Thus, the optimal backdoor set is formed by previous injury, neuromusc fatigue, team motivation, tissue disorder and contact sport.

Similarly, we can compute the optimal minimal backdoor set.

[6]:
ident_minimal_eff = AutoIdentifier(
    estimand_type=EstimandType.NONPARAMETRIC_ATE,
    backdoor_adjustment=BackdoorAdjustment.BACKDOOR_MIN_EFFICIENT,
)
print(
    ident_minimal_eff.identify_effect(
        graph=G,
        action_nodes=treatment_name,
        outcome_nodes=outcome_name,
        observed_nodes=observed_node_names,
        conditional_node_names=conditional_node_names
    )
)
Estimand type: EstimandType.NONPARAMETRIC_ATE

### Estimand : 1
Estimand name: backdoor
Estimand expression:
    d                                                                          ↪
──────────(E[injury|team motivation,previous injury,tissue disorder,neuromusc  ↪
d[warm-up]                                                                     ↪

↪
↪ fatigue])
↪
Estimand assumption 1, Unconfoundedness: If U→{warm-up} and U→injury then P(injury|warm-up,team motivation,previous injury,tissue disorder,neuromusc fatigue,U) = P(injury|warm-up,team motivation,previous injury,tissue disorder,neuromusc fatigue)

### Estimand : 2
Estimand name: iv
No such variable(s) found!

### Estimand : 3
Estimand name: frontdoor
No such variable(s) found!

Finally, we can compute the optimal minimum cost backdoor set. Since this graph does not have any costs associated with its nodes, we will not pass any costs to identify_effect. The method will raise a warning, set the costs to one, and compute the optimal minimum cost backdoor set, which as stated above, in this case coincides with the optimal backdoor set of minimum cardinality.

[7]:
ident_mincost_eff = AutoIdentifier(
    estimand_type=EstimandType.NONPARAMETRIC_ATE,
    backdoor_adjustment=BackdoorAdjustment.BACKDOOR_MINCOST_EFFICIENT,
)
print(
    ident_mincost_eff.identify_effect(
        graph=G,
        action_nodes=treatment_name,
        outcome_nodes=outcome_name,
        observed_nodes=observed_node_names,
        conditional_node_names=conditional_node_names
    )
)
Estimand type: EstimandType.NONPARAMETRIC_ATE

### Estimand : 1
Estimand name: backdoor
Estimand expression:
    d
──────────(E[injury|team motivation,fitness,previous injury])
d[warm-up]
Estimand assumption 1, Unconfoundedness: If U→{warm-up} and U→injury then P(injury|warm-up,team motivation,fitness,previous injury,U) = P(injury|warm-up,team motivation,fitness,previous injury)

### Estimand : 2
Estimand name: iv
No such variable(s) found!

### Estimand : 3
Estimand name: frontdoor
No such variable(s) found!

Later, we will compute the optimal minimum cost backdoor set for a graph with costs associated with its nodes.

An example in which sufficient conditions to guarantee the existence of an optimal backdoor set do not hold#

Smucler, Sapienza and Rotnitzky (Biometrika, 2022) proved that when all variables are observable, or when all observable variables are ancestors of either the treatment, outcome or conditional nodes, then an optimal backdoor set can be found solely based on the graph, and provided an algorithm to compute it. This is the algorithm implemented in the examples above.
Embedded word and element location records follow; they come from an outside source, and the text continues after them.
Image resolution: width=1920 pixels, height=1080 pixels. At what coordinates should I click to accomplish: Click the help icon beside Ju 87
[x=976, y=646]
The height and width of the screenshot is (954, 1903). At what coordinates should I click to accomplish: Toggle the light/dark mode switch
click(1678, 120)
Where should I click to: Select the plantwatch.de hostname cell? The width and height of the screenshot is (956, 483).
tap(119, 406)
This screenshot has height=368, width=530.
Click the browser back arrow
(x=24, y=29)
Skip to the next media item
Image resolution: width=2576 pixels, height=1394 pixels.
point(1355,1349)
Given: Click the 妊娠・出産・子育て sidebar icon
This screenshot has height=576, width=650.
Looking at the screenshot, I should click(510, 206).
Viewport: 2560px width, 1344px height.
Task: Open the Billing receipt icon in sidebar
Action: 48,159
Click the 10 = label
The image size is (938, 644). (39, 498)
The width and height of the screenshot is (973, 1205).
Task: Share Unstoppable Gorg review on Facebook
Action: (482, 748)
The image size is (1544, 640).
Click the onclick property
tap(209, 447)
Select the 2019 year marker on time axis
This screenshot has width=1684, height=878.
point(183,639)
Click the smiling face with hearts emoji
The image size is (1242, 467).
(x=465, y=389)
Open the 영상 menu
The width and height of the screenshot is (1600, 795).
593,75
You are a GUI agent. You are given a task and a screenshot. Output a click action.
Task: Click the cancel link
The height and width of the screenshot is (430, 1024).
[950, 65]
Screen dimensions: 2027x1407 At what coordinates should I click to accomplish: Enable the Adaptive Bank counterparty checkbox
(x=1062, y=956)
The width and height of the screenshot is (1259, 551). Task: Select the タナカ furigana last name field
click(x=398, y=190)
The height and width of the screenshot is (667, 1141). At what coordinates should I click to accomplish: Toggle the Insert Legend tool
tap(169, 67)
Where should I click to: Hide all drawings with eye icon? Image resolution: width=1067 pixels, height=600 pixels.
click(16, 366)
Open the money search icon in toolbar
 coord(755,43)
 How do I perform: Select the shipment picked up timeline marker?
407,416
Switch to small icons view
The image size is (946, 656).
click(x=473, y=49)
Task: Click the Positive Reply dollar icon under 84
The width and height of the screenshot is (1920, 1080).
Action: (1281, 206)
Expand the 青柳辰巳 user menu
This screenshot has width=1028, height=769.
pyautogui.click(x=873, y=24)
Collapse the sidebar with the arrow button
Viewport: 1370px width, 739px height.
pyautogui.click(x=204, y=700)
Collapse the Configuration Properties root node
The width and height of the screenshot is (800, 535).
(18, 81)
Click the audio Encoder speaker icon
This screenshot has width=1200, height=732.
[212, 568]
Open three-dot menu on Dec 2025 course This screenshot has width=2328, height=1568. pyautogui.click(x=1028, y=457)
However, there exist cases in which an observable optimal backdoor sets cannot be found solely using graphical criteria. For the graph below, Rotnitzky and Smucler (JMLR, 2021) in their Example 5 showed that depending on the law generating the data, the optimal backdoor set could be formed by Z1 and Z2, or be the empty set. More precisely, they showed that there exist probability laws compatible with the graph under which {Z1, Z2} is the most efficient adjustment set, and other probability laws under which the empty set is the most efficient adjustment set; unfortunately one cannot tell from the graph alone which of the two will be better.

Notice that in this graph, the aforementioned sufficient condition for the existence of an optimal backdoor set does not hold, since Z2 is observable but not an ancestor of treatment outcome or the conditional nodes (the empty set in this case).

On the other hand, Smucler, Sapienza and Rotnitzky (Biometrika, 2022) showed that optimal minimal and optimal minimum cost (cardinality) observable backdoor sets always exist, as long as there exists at least one backdoor set comprised of observable variables. That is, when the search is restricted to minimal or minimum cost (cardinality) backdoor sets, a situation such as the one described above cannot happen, and the most efficient backdoor set can always be detected based solely on graphical criteria.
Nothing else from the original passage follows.